▶ Passage shown

────────

One thing I particularly like about this competition is that the results will be made known really quickly: in the Spring/Summer 2013 ed. Now that’s considerate! Last year, I entered two designs in a Rowan competition (deadline was end of April or May) and they still haven’t bothered to announce the winners, or even that the winners have been selected, so no one who submitted a design can do anything about publishing it. Again, I didn’t expect to win but needed the practice, and yet I’d like to be able to follow up on the hard work that went into my entries. So 3 cheers for Franklin and Knitty, and I promise I’ll show you my attempt soon!

By the way, you still have a week or so to enter. Go on, keep me company!

Swatch for Hermione textured hat

I really only have been fit for swatching and the like this week. This one’s an idea for a Hermione-style hat that came to me when I was re-reading (and watching) the Harry Potter series. You know the fuzzy bumpy mauve one she wears in the graveyard in Godric’s Hollow- that one. I have a ball of Cushendale alpaca which is sumptuous and should do the trick, when life returns to normal again.

────────

▶ Text and element pointing records

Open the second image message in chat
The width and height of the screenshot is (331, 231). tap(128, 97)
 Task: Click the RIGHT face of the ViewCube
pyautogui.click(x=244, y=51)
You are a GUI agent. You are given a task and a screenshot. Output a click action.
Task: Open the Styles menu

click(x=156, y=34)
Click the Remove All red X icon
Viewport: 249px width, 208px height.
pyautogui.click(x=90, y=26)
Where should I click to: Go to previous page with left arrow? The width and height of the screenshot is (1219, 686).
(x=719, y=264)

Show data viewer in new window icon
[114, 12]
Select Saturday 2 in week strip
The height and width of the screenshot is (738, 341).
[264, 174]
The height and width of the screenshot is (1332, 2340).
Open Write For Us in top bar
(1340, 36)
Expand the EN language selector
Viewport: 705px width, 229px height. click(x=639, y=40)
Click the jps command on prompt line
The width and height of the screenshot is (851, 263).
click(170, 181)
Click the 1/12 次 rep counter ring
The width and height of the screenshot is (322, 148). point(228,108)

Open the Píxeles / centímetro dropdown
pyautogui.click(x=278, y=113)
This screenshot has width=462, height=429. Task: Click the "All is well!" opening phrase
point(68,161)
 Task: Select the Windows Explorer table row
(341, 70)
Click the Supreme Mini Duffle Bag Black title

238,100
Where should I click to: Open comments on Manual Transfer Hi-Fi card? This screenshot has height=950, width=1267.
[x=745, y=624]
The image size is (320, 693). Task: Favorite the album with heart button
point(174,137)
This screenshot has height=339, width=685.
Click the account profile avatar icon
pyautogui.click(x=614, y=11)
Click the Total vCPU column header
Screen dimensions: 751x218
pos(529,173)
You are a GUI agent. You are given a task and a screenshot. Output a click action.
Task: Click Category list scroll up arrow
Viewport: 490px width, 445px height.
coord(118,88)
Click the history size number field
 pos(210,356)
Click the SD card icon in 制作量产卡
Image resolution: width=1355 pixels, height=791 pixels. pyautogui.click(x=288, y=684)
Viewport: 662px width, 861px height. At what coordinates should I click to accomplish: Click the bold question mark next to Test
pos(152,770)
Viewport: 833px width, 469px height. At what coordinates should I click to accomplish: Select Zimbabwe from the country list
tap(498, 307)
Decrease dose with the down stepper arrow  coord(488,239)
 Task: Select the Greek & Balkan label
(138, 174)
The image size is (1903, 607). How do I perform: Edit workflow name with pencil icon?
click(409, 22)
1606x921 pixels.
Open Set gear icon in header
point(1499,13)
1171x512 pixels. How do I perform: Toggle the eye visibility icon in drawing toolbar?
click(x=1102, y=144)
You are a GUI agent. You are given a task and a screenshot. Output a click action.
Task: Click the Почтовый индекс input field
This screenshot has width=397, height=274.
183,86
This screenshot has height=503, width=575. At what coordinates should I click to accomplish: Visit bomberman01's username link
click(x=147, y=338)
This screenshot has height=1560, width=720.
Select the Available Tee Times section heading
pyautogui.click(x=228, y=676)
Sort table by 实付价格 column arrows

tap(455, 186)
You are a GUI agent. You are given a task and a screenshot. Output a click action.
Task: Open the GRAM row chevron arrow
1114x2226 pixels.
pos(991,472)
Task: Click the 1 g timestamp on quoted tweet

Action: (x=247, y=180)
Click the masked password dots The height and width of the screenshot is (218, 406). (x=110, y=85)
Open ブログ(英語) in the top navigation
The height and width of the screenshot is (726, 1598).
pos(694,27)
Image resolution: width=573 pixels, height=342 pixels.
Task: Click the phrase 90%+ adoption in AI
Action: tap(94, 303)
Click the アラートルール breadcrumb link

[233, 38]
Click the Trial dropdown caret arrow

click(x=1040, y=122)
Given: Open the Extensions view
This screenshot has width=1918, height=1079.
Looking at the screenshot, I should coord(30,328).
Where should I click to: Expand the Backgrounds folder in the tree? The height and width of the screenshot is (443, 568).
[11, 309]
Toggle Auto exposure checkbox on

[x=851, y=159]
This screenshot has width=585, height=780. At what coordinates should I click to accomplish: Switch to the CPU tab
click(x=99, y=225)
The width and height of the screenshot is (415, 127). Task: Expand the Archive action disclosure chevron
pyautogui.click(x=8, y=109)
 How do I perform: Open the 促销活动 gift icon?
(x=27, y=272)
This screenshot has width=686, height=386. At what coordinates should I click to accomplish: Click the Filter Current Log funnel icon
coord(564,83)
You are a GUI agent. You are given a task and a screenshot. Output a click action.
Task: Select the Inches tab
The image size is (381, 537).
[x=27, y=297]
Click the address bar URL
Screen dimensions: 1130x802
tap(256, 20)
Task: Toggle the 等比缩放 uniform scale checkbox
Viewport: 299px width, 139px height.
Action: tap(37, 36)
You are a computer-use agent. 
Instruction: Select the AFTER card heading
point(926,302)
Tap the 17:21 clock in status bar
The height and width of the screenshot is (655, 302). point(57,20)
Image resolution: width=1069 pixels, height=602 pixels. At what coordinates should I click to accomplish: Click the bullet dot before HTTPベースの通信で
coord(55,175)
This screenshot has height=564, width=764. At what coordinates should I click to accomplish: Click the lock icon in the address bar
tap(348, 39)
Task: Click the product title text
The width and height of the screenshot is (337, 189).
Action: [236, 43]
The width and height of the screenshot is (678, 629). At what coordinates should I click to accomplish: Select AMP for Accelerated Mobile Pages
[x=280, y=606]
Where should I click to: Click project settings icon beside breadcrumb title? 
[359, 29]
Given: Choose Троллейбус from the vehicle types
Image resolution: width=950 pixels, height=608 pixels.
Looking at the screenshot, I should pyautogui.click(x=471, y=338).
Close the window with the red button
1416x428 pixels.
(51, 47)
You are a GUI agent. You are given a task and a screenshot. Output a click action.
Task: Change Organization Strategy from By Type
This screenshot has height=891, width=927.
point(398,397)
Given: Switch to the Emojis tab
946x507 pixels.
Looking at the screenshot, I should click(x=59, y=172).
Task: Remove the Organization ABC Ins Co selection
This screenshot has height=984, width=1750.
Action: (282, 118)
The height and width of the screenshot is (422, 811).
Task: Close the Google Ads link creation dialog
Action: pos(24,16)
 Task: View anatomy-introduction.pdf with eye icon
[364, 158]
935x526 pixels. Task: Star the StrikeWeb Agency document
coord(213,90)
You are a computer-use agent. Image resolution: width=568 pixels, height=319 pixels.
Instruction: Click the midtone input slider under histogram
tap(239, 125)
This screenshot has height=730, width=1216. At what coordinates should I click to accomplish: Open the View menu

────────

▶ Problem set
1. List the three words the knitting post uses to describe the hat Hermione wears in the graveyard in Godric's Hollow.
2. According to the knitting post, in which edition will the competition results be made known?
3. Write a continuation of the knitting post, starting after its final sentence.

▶ Responses
1. fuzzy, bumpy, mauve

2. The results will be made known in the Spring/Summer 2013 edition.

3.
Vogue Scarf pattern in Cushendale Alpaca with Hermione swatch

Here’s the swatch on top of a Vogue scarf  I did a while ago in the same yarn (Cushendale 70% alpaca, 30%wool, 200m in 100g). You can see that it is best for very simple stitch patterns, because the wonderful halo blurs stitch definition- but it is incredibly soft and warm and I love it!

Actually, what with all this planning a life after testing I’m feeling chirpier now, thank you very much! I’m going to devote the evening to my Knitty Mystery project and a healthy dose of Star Trek (well, Jean-Luc Picard, mainly…..)

and I’m looking forward to being better company next Monday- it’s a date!